Reproduce the lines below word for word, beginning with the line that contains "will (201, 59)." and continuing through the line that contains "Screen dimensions: 2408x1528 point(1160,1168)". Include both of those lines.

Some lines:

<<<<

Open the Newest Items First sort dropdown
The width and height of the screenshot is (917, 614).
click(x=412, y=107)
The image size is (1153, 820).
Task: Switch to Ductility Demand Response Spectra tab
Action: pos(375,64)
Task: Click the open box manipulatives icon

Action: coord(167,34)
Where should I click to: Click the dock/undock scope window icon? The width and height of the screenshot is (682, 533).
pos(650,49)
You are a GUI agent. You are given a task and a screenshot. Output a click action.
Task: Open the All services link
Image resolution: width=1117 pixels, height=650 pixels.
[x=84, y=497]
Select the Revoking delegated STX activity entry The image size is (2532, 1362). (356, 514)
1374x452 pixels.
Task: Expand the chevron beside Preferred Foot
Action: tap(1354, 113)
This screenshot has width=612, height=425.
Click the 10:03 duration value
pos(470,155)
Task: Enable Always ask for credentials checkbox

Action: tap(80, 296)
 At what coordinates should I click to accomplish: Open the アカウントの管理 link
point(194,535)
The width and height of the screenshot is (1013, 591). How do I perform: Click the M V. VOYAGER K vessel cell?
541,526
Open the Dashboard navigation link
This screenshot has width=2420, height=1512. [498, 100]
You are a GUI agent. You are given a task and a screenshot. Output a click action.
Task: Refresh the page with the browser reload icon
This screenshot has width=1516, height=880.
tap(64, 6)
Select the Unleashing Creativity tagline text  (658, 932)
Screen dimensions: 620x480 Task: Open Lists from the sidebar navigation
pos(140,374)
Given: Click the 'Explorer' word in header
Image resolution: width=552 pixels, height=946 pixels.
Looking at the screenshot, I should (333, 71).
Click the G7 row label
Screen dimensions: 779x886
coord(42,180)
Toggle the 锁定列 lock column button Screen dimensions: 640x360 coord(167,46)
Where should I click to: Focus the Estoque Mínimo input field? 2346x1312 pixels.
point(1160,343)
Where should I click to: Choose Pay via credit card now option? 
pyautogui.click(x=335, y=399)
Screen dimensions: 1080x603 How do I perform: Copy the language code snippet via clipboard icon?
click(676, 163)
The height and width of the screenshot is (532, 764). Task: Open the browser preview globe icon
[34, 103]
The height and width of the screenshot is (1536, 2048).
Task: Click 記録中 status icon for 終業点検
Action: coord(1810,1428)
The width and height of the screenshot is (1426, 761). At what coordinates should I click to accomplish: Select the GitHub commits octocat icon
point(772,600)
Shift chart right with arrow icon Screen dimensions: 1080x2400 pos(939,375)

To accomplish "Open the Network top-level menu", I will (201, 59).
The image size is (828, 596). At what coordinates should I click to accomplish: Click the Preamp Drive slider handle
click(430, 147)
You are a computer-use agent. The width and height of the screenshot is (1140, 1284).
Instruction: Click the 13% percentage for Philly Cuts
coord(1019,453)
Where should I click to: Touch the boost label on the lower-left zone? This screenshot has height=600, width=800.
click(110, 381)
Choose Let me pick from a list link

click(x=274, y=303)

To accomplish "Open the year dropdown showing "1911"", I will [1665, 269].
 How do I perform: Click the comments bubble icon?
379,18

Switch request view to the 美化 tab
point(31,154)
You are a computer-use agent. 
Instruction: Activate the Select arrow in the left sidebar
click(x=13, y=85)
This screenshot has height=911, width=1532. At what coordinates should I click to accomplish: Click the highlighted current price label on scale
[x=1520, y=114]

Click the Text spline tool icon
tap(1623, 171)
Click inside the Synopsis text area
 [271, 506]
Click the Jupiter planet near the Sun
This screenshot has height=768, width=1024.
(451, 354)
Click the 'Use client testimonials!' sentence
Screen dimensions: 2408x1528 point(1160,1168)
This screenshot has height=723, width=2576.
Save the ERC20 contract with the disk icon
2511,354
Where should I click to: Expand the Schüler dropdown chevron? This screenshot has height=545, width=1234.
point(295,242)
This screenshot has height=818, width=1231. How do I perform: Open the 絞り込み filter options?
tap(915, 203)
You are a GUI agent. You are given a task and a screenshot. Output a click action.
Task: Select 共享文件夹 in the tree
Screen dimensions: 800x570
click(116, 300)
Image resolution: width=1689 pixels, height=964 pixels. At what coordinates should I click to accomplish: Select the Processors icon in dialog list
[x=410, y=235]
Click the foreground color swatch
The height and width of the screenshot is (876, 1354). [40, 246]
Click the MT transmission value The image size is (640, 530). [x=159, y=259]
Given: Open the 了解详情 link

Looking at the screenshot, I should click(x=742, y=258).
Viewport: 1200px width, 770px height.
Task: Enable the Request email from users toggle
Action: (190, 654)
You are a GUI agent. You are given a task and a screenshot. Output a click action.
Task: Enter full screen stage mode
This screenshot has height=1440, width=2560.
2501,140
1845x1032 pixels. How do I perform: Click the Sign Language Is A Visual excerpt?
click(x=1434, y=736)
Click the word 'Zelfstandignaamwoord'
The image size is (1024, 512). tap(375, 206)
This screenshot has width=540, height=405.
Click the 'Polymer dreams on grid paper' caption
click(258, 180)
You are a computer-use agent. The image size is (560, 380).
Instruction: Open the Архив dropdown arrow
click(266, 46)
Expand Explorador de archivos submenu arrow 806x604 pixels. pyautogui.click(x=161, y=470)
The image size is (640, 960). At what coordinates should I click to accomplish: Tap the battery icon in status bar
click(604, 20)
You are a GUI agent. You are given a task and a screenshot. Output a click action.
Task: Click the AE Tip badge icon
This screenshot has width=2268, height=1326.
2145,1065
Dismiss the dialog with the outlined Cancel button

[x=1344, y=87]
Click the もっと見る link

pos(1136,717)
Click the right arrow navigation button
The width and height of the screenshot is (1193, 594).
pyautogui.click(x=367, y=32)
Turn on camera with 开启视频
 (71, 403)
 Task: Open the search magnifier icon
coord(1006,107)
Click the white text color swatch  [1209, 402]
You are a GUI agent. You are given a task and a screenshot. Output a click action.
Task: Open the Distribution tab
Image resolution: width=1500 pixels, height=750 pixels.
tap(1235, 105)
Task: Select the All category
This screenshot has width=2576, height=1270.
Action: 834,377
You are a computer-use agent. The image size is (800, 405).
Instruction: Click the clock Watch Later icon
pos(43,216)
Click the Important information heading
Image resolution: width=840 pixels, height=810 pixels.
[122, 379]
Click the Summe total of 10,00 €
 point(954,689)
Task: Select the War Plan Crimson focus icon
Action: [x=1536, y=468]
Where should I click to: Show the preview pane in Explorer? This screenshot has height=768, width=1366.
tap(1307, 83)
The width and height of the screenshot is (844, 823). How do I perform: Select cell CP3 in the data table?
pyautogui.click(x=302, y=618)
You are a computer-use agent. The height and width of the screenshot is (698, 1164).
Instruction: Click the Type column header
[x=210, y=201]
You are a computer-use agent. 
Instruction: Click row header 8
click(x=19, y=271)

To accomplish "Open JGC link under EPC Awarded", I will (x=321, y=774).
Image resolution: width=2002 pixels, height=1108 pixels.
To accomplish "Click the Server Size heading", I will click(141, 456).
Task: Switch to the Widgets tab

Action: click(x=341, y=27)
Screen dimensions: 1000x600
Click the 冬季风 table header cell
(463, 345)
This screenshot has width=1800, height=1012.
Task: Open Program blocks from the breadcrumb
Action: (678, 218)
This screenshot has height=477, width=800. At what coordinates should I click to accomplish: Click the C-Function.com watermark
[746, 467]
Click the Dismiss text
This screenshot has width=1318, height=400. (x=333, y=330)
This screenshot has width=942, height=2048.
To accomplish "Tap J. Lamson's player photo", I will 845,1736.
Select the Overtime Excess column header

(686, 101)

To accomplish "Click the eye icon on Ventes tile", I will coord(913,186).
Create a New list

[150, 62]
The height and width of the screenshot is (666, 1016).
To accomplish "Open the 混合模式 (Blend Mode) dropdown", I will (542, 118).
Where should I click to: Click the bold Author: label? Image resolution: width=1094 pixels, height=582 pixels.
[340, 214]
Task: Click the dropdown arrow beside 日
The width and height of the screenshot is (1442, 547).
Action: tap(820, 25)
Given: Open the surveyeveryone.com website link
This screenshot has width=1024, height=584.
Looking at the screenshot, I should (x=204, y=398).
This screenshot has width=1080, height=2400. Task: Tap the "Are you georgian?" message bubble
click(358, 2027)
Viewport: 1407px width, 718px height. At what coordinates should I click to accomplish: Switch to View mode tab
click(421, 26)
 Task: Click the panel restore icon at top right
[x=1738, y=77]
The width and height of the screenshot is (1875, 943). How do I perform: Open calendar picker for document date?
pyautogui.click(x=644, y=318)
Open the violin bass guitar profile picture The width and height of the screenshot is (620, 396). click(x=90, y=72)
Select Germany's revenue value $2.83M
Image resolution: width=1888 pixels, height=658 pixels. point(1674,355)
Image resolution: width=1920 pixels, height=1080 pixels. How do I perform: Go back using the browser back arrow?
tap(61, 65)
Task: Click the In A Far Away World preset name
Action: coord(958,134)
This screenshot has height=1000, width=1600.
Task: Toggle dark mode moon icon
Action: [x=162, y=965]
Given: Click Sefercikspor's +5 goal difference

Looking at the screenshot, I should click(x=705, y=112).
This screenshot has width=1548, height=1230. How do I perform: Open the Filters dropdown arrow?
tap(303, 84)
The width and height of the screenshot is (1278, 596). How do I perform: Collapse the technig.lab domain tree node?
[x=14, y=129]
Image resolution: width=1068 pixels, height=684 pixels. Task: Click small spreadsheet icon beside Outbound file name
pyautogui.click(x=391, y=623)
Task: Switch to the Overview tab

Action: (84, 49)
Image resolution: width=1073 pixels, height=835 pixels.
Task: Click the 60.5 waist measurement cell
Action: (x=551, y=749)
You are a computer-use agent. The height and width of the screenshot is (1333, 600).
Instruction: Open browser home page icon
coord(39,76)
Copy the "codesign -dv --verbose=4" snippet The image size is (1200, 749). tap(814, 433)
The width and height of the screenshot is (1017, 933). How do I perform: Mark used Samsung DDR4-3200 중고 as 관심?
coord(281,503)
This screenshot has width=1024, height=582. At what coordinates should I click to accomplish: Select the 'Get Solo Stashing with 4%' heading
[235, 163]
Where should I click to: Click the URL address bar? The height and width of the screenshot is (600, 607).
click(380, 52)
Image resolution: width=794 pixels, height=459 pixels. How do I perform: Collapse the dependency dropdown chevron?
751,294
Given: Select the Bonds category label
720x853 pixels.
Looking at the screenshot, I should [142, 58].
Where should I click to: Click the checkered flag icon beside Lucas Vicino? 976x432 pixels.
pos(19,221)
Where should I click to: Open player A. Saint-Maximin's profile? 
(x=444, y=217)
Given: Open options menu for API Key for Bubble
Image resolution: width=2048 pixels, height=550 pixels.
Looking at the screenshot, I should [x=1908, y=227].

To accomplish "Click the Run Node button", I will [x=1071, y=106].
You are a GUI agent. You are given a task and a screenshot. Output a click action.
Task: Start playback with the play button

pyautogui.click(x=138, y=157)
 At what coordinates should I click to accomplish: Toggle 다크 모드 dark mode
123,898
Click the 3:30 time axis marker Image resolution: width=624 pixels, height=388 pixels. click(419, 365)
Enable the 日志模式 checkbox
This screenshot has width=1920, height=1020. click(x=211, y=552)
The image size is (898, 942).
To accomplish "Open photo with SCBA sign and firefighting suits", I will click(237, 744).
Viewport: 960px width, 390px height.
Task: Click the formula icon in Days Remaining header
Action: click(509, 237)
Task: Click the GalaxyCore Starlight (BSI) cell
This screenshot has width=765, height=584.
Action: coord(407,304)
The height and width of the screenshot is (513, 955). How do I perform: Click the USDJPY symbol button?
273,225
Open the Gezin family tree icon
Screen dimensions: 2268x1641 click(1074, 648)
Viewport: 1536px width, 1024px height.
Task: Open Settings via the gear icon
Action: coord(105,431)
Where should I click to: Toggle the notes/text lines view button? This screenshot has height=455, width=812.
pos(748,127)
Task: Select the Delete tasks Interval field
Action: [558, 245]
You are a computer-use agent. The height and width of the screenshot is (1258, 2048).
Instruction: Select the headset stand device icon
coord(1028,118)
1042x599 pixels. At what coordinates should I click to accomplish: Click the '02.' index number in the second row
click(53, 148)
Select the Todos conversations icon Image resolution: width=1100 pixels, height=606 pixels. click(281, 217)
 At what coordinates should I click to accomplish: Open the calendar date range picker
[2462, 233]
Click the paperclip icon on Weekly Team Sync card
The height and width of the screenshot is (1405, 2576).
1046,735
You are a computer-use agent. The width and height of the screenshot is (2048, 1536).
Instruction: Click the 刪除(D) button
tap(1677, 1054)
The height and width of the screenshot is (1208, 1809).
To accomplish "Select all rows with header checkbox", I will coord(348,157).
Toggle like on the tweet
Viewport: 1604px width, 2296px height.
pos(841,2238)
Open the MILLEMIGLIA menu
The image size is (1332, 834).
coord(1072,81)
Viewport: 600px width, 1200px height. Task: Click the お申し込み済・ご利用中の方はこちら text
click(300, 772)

>>>>

**Task output**
To accomplish "Open the Network top-level menu", I will (201, 59).
The image size is (828, 596). At what coordinates should I click to accomplish: Click the Preamp Drive slider handle
click(430, 147)
You are a computer-use agent. The width and height of the screenshot is (1140, 1284).
Instruction: Click the 13% percentage for Philly Cuts
coord(1019,453)
Where should I click to: Touch the boost label on the lower-left zone? This screenshot has height=600, width=800.
click(110, 381)
Choose Let me pick from a list link

click(x=274, y=303)

To accomplish "Open the year dropdown showing "1911"", I will [1665, 269].
 How do I perform: Click the comments bubble icon?
379,18

Switch request view to the 美化 tab
point(31,154)
You are a computer-use agent. 
Instruction: Activate the Select arrow in the left sidebar
click(x=13, y=85)
This screenshot has height=911, width=1532. At what coordinates should I click to accomplish: Click the highlighted current price label on scale
[x=1520, y=114]

Click the Text spline tool icon
tap(1623, 171)
Click inside the Synopsis text area
 [271, 506]
Click the Jupiter planet near the Sun
This screenshot has height=768, width=1024.
(451, 354)
Click the 'Use client testimonials!' sentence
Screen dimensions: 2408x1528 point(1160,1168)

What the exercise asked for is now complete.